Car la spiritualité n’est pas et ne DOIT pas être TOUJOURS de tout repos contrairement à ce que nous vendent les magazines en kiosque. 

Je parais dure en écrivant ces mots, et cela va peut-être m’attirer des foudres, mais je reste intimement persuadée qu’entrer en spiritualité demande un réel effort, que ce soit une spiritualité de tradition chrétienne, païenne ou bouddhiste, etc. 

Le mot sanskrit Sâdhanâ 
correspond bien à ce que je cherche à dire

Le cheminement spirituel demande un engagement complet et indivisible de celui qui est sur le chemin. 
Se mettre en danger demande parfois une remise en question de ses propres croyances et de ses propres représentations. 

C’est le travail de toute une vie. 



(1) Pour les curieux voir là!!

2 commentaires sur “Spiritualité : vous êtes filmé.e.s!

  1. Je me retrouve dans beaucoup de tes mots !

    Je ressens ce besoin de chercher (et de me dire que l’on cherchera toute notre vie), je pense qu’il est très important d’aller à la source (de connaissance, de concept) rien que pour comprendre, nous amener d’autres pistes de réflexions.

    La spiritualité est personnelle mais pour que nous puissions avancer nous avons besoin d’échange et de partage. Et surtout si nous avançons dans ce chemin nous allons être chamboulée : avoir des épreuves, des doutes. ça demande des sacrifices et de la force. Tout le monde ne continuera pas. Mais en allant au delà nous allons comprendre tellement de choses! la facilité n’est pas « bon » ici (d’après moi!) car nous n’apprendrons jamais aussi bien qu’avec des épreuves.

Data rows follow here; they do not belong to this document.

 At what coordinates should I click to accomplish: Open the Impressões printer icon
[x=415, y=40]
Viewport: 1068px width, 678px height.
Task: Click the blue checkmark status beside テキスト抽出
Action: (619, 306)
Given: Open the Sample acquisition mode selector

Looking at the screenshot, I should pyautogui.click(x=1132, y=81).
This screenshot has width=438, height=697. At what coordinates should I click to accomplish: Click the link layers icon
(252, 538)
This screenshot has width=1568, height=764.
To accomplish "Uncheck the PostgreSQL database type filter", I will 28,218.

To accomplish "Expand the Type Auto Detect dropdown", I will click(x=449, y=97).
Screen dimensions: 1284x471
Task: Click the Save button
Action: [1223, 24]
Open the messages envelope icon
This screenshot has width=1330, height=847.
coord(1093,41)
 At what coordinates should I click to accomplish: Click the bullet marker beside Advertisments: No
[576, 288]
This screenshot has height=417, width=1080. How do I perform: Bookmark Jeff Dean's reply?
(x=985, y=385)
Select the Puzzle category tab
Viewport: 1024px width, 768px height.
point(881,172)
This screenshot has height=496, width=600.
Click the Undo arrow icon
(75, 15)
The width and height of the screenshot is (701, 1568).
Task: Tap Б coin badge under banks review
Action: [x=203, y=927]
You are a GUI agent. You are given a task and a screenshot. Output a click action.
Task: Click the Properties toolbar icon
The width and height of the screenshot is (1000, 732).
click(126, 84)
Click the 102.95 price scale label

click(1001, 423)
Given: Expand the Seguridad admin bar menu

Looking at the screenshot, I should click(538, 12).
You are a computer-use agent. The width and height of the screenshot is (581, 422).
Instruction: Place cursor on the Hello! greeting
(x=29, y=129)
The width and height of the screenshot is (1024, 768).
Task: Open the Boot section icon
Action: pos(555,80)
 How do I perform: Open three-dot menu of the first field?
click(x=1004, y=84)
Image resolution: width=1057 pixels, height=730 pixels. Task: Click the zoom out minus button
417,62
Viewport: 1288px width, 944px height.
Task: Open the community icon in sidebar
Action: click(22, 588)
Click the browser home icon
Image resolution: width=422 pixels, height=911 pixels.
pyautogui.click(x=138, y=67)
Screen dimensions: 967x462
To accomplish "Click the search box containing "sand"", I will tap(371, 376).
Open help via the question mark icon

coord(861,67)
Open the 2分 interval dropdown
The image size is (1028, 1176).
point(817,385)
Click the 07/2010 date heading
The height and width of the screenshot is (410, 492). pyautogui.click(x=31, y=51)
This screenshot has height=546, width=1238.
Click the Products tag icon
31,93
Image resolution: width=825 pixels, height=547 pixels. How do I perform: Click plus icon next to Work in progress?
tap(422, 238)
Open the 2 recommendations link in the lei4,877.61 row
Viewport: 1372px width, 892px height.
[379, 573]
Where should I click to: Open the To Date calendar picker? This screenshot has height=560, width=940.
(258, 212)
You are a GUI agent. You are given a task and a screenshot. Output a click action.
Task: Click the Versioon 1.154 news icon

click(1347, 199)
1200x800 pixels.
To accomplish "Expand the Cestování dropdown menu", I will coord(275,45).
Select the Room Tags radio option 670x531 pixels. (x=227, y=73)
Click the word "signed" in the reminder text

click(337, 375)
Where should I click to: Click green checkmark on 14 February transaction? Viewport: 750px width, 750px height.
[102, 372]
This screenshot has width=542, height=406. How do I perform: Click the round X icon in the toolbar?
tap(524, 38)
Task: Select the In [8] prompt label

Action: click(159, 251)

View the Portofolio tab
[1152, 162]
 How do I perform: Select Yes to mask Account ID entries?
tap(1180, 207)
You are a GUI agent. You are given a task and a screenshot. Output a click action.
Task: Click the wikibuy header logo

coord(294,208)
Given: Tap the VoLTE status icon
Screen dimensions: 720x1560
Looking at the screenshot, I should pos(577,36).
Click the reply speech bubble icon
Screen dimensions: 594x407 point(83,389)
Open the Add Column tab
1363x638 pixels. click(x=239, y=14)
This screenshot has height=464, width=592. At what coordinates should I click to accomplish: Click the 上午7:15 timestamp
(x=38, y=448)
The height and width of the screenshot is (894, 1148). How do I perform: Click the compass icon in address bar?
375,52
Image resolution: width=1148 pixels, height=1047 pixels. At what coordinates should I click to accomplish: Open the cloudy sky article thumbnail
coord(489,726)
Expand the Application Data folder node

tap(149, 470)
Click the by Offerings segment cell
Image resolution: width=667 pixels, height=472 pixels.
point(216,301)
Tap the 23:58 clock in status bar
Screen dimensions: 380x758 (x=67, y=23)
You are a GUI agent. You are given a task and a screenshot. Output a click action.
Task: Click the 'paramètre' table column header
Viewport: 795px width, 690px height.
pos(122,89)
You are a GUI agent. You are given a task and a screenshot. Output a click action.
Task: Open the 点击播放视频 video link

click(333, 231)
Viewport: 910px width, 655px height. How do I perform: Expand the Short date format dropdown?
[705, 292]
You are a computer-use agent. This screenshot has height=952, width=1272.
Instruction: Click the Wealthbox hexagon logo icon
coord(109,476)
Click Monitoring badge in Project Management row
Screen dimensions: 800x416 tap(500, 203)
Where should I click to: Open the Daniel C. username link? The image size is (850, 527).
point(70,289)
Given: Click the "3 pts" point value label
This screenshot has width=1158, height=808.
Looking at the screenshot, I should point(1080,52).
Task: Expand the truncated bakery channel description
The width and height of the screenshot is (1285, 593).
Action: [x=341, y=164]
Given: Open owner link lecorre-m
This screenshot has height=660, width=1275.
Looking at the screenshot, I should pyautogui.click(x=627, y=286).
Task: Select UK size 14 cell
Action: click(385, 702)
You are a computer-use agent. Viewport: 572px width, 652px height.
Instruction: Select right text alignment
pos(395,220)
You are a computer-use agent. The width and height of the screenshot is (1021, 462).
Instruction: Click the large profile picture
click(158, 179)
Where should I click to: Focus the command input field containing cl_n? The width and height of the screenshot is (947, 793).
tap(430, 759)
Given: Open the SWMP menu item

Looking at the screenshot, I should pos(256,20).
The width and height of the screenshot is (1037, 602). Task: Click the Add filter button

    Pour terminer, je trouve très positif cet élan spirituel/ésotérique en ce moment. On est moins passé pour des « fou », il y a de plus en plus les questions « et si ça existait? » « et pourquoi pas? » « à quoi ça sert? ». Il y aura toujours des personnes qui feront ça pour l’image que cela renvoie mais comme partout! La démarche personnelle arrivera pour ceux qui continueront pour les autres, ils passeront à autre chose!

    J'aime

    1. Je suis entièrement d’accord avec toi. Ce regain (?) spirituel de ces dernières décennies est positif, avec toutes les contraintes et toutes les limites que cela peut comporter : le foisonnement des sources qui noie celles qui sont primitives et primordiales. C’est vrai que les « fous » sont de moins en moins les sorciers et sorcières mais plus, de notre point de vue, les moutons robotisés que la société fabrique et qui y vont allègrement. Panurge n’est plus le maître du troupeau, aujourd’hui c’est Youtube et les réseaux sociaux.